The benefits of exercise in terms of muscle energy metabolism and insulin sensitivity have been well documented [42]. Increases in undercarboxylated osteocalcin levels following aerobic exercise have been observed in animal models [43] and humans [44]. Recently, Rahimi et al. [45] found that exercise-induced elevation of undercarboxylated osteocalcin was a potential cause of increased adiponectin, which has insulin-sensitizing, anti-atherogenic and anti-inflammatory properties. Meanwhile, osteocalcin is synthesized in the presence of vitamin K and undergoes post-translational carboxylation in a vitamin K-dependent manner [46]. Although clinical trials of vitamin K supplementation have yielded mixed results [47], several studies have shown that vitamin K supplementation increased carboxylated osteocalcin [48] and decreased undercarboxylated osteocalcin, thus improving insulin sensitivity [49]. Although there is controversy regarding the form of osteocalcin that is functionally active in humans [27, 28, 49], exercise and vitamin K may act as regulators of glucose metabolism by influencing serum osteocalcin.
This retrospective follow-up study had some limitations. First, the participants were volunteers for a health check-up. The prevalence of MetS in our study was lower than that in the general population [3] because our participants might be particularly concerned about their health.
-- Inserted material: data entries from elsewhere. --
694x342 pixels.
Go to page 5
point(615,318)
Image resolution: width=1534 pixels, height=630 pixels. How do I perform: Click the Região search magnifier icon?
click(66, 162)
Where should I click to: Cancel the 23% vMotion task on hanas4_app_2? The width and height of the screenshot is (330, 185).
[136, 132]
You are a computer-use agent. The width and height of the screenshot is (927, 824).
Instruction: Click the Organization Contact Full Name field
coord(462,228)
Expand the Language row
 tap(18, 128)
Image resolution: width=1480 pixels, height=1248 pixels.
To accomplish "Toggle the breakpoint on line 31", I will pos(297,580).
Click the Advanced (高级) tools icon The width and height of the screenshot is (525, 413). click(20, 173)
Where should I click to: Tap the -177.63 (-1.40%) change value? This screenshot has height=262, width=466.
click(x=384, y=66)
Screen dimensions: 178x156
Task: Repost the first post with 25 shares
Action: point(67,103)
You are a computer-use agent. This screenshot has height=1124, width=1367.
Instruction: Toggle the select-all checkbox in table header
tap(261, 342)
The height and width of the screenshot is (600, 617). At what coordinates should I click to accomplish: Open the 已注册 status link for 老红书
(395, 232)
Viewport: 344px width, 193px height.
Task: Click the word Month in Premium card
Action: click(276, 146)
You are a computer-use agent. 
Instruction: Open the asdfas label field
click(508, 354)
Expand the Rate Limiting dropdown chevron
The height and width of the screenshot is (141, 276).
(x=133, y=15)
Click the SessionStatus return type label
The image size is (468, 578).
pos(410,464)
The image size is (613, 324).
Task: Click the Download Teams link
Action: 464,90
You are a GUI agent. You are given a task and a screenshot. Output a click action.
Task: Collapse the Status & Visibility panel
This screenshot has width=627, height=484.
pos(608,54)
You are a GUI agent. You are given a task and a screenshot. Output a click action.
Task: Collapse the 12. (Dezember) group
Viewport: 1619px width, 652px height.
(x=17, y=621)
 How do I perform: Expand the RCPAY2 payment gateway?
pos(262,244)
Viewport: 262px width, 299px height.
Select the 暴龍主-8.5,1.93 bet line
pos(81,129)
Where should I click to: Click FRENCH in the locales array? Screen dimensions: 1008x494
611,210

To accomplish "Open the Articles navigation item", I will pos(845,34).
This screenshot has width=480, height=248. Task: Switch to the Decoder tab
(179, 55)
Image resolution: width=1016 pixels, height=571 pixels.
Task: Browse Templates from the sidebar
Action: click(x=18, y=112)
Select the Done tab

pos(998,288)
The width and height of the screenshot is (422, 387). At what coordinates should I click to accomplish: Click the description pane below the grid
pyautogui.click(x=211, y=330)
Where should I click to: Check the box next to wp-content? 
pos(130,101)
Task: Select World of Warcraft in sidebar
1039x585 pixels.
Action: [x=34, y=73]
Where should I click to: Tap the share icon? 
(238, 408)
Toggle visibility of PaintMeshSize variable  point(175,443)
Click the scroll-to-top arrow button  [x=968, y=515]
Another limitation is women were excluded from in this study because female serum osteocalcin levels are affected by menopausal status (i.e., premenopause, perimenopause, and postmenopause) [21, 50]. In addition, our questionnaire did not permit obtaining detailed information about menstrual pattern changed that could have otherwise determined menopause status [51]. Furthermore, because this study only included men recruited from a single-center, the representative capacity of the results may be limited. Second, we did not consider dietary or exercise habits, which are well-known effective factors for the development or resolution of MetS. Third, whether or not undercarboxylated osteocalcin is the active form in humans remains unclear [27, 28, 52, 53]. Undercarboxylated osteocalcin alone has a biological effect in mice [6]. However, we did not differentiate serum osteocalcin with respect to the ɣ-carboxylation status and measured the total osteocalcin levels alone. However, to minimize the possibility of this effect, we excluded men who took vitamin K antagonists or multivitamin supplements including vitamin K, as carboxylation is a vitamin K-dependent process [6, 46]. Fourth, although we excluded participants who used medication for osteoporosis at baseline and/or during the follow-up period, we could not consider other bone conditions such as Paget’s disease and fracture. If these diseases are considered, the results may be different. Fifth, because the follow-up period was relatively short, we could not confirm the long-term effects of serum osteocalcin levels. Nevertheless, to our knowledge, this is one of the few studies investigating the association between serum osteocalcin and the development of incident MetS in a relatively large sample.